> **Requirement**
Print exactly those lines that run from the beginning of the data to the line bearing "Task: Click the refresh", inclusive.

━━ Source records ━━

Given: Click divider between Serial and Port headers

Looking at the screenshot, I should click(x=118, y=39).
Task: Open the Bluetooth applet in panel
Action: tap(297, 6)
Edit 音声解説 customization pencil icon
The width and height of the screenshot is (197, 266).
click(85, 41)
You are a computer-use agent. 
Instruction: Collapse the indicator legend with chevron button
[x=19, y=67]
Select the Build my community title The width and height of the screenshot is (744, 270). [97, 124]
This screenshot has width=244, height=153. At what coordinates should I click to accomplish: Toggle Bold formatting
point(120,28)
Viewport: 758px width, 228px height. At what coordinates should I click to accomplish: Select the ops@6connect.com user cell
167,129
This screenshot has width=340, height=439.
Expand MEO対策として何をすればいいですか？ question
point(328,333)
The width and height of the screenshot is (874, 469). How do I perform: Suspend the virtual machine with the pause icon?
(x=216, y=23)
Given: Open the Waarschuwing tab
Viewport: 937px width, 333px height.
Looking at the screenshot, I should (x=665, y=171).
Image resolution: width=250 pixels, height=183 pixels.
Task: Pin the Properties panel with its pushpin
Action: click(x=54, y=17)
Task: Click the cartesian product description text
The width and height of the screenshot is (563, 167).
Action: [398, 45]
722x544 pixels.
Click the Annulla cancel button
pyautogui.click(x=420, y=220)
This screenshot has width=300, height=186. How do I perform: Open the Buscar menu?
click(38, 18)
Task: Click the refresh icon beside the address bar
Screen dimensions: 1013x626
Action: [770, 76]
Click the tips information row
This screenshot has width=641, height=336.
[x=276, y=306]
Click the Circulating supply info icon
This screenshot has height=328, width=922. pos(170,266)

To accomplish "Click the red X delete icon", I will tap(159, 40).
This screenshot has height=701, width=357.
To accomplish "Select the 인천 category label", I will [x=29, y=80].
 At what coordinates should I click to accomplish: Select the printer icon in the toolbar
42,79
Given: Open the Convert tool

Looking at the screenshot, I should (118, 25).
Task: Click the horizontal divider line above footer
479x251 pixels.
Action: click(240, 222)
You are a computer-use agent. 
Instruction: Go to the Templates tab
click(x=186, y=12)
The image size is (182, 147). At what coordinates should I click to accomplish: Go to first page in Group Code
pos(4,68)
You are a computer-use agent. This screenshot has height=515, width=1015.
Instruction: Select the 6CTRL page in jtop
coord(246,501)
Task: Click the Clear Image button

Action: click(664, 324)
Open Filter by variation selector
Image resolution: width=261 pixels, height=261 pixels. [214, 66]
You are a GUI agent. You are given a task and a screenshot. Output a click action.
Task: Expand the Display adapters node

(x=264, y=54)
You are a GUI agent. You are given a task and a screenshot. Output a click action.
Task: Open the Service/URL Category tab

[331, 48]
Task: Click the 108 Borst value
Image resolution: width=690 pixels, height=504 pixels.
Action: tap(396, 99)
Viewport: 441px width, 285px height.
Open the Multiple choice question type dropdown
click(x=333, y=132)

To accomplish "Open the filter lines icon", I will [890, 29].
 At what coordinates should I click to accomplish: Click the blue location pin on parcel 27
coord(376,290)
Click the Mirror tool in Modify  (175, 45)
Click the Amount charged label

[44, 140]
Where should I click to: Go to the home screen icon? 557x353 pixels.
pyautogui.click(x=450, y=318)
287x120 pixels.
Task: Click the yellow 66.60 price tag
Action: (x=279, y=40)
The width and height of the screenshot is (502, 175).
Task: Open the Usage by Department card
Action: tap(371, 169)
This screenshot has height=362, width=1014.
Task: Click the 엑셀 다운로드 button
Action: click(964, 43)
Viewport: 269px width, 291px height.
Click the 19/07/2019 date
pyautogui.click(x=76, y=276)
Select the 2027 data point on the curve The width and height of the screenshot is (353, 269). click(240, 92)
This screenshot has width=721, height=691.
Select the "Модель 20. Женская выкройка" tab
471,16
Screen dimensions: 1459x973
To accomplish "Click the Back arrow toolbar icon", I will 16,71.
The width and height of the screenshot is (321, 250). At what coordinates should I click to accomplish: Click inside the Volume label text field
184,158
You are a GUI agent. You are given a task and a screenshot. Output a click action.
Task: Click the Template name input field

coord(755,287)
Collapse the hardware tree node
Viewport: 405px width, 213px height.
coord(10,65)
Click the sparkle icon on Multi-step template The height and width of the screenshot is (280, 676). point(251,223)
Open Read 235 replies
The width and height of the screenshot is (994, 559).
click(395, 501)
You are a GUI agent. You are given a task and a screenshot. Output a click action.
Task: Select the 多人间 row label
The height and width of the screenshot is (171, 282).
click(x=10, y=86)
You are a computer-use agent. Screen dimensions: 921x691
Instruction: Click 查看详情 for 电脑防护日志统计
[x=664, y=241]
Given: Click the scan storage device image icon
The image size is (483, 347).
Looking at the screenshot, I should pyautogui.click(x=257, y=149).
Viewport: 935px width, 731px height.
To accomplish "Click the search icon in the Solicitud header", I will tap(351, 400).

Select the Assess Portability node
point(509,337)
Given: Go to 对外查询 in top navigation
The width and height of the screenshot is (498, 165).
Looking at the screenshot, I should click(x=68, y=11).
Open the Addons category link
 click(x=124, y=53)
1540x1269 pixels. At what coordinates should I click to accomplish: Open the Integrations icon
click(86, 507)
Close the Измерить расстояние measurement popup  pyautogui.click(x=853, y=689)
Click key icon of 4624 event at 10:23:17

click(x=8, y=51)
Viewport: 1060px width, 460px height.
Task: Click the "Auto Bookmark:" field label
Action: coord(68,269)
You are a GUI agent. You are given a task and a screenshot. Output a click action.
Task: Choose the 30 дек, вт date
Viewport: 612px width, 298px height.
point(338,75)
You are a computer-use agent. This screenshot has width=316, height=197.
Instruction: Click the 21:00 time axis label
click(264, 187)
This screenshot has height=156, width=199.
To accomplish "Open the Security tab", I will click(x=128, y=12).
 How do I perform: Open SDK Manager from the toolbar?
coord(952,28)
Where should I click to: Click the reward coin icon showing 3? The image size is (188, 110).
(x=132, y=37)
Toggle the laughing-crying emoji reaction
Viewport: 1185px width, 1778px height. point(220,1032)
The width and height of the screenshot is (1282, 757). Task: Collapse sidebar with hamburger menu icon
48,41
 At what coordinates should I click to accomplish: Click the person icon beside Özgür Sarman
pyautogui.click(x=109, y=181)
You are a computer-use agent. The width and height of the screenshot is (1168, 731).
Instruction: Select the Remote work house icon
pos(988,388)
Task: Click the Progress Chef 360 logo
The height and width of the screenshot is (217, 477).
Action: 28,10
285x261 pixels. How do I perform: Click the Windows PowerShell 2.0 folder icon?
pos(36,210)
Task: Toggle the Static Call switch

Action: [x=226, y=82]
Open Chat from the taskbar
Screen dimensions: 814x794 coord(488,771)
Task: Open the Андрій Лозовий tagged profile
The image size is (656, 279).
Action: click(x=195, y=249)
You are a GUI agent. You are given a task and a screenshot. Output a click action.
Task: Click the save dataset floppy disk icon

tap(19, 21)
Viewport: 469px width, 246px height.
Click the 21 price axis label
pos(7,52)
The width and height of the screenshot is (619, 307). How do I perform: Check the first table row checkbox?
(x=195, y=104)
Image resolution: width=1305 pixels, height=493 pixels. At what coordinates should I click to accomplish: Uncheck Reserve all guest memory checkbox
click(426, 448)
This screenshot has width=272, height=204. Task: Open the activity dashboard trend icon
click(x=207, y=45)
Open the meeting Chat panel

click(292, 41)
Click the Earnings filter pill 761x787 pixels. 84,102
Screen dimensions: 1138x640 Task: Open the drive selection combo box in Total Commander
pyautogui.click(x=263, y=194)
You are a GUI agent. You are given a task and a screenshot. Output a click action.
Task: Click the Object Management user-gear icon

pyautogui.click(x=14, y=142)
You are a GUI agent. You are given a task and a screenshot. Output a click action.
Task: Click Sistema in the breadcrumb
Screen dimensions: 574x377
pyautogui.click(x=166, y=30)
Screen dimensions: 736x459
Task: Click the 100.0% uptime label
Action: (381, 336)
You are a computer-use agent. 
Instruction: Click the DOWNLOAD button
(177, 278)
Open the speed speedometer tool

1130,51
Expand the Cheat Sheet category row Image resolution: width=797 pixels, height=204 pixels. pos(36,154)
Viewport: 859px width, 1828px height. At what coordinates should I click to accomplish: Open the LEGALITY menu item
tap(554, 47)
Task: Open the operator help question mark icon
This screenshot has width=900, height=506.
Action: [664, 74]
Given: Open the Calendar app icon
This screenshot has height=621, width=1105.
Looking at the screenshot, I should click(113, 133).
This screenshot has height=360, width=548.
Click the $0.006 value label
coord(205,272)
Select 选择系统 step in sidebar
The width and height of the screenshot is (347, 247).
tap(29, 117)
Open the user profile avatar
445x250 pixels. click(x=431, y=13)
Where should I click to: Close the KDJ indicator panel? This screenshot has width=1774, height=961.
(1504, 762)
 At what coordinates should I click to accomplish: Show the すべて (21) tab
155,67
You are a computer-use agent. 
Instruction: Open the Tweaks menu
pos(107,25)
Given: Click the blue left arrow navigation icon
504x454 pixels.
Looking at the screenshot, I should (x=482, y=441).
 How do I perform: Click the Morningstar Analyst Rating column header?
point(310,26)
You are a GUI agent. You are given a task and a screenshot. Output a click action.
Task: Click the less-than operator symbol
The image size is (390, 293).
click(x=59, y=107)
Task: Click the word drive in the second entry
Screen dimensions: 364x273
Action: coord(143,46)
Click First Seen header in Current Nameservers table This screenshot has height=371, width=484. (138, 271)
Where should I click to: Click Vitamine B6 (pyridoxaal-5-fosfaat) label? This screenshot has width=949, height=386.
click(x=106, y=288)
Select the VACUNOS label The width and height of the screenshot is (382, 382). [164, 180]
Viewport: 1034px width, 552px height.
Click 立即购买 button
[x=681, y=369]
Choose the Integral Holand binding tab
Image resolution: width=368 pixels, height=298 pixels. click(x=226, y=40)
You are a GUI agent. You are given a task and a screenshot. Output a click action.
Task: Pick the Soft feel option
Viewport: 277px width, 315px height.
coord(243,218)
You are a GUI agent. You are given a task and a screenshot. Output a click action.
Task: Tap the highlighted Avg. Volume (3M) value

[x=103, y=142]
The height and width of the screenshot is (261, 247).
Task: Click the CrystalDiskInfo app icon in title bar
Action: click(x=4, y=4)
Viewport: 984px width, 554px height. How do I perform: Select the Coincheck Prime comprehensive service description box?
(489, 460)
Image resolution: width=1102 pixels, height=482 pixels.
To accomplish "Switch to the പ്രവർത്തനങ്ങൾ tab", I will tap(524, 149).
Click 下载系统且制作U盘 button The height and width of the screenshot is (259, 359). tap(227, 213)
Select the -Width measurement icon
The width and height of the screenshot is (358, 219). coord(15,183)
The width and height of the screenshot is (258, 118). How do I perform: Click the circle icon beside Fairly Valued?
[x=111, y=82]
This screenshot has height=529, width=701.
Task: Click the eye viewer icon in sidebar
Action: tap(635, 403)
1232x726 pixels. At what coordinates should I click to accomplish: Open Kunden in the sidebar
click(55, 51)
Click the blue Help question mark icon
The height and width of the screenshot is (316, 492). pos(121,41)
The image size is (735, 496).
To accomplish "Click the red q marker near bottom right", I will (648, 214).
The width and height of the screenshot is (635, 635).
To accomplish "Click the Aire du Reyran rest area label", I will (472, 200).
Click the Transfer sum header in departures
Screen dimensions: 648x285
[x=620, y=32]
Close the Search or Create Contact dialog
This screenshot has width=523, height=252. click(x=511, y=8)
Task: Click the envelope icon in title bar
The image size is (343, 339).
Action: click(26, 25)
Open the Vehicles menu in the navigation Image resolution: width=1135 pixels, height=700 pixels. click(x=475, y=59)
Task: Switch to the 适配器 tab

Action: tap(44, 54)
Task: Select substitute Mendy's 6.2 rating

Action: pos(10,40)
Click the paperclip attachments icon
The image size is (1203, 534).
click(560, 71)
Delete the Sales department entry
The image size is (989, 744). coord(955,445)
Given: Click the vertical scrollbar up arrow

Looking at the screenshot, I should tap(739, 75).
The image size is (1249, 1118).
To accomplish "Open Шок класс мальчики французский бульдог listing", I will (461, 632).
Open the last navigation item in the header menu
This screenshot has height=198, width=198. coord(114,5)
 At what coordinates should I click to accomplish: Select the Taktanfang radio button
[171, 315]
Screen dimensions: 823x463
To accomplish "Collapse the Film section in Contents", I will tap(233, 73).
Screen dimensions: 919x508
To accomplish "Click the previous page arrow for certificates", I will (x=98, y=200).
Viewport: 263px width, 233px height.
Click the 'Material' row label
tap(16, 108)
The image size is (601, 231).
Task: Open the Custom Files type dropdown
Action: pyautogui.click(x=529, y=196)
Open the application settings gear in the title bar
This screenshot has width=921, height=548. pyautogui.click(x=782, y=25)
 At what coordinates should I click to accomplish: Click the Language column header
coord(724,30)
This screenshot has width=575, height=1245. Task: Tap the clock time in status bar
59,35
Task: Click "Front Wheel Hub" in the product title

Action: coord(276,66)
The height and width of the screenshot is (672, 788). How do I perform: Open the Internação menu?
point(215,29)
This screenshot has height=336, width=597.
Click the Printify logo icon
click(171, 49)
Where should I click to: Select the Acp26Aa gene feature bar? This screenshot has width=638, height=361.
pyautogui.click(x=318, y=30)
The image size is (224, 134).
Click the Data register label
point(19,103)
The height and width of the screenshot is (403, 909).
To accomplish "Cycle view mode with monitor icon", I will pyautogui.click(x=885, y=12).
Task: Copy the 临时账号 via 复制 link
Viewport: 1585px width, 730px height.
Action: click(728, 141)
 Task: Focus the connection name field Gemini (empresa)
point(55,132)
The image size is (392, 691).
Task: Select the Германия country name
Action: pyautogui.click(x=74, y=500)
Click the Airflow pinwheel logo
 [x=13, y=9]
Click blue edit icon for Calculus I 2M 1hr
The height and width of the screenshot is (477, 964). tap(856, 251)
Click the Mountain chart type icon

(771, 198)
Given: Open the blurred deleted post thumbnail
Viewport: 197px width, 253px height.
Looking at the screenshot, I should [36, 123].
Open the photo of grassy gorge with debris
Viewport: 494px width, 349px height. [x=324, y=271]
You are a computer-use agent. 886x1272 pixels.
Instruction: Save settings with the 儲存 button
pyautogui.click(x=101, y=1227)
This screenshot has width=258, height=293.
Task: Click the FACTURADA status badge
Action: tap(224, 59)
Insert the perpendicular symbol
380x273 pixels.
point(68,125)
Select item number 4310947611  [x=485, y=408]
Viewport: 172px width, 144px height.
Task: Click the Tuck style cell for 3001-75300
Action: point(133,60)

━━━

> **Output**
Given: Click divider between Serial and Port headers

Looking at the screenshot, I should click(x=118, y=39).
Task: Open the Bluetooth applet in panel
Action: tap(297, 6)
Edit 音声解説 customization pencil icon
The width and height of the screenshot is (197, 266).
click(85, 41)
You are a computer-use agent. 
Instruction: Collapse the indicator legend with chevron button
[x=19, y=67]
Select the Build my community title The width and height of the screenshot is (744, 270). [97, 124]
This screenshot has width=244, height=153. At what coordinates should I click to accomplish: Toggle Bold formatting
point(120,28)
Viewport: 758px width, 228px height. At what coordinates should I click to accomplish: Select the ops@6connect.com user cell
167,129
This screenshot has width=340, height=439.
Expand MEO対策として何をすればいいですか？ question
point(328,333)
The width and height of the screenshot is (874, 469). How do I perform: Suspend the virtual machine with the pause icon?
(x=216, y=23)
Given: Open the Waarschuwing tab
Viewport: 937px width, 333px height.
Looking at the screenshot, I should (x=665, y=171).
Image resolution: width=250 pixels, height=183 pixels.
Task: Pin the Properties panel with its pushpin
Action: click(x=54, y=17)
Task: Click the cartesian product description text
The width and height of the screenshot is (563, 167).
Action: [398, 45]
722x544 pixels.
Click the Annulla cancel button
pyautogui.click(x=420, y=220)
This screenshot has width=300, height=186. How do I perform: Open the Buscar menu?
click(38, 18)
Task: Click the refresh icon beside the address bar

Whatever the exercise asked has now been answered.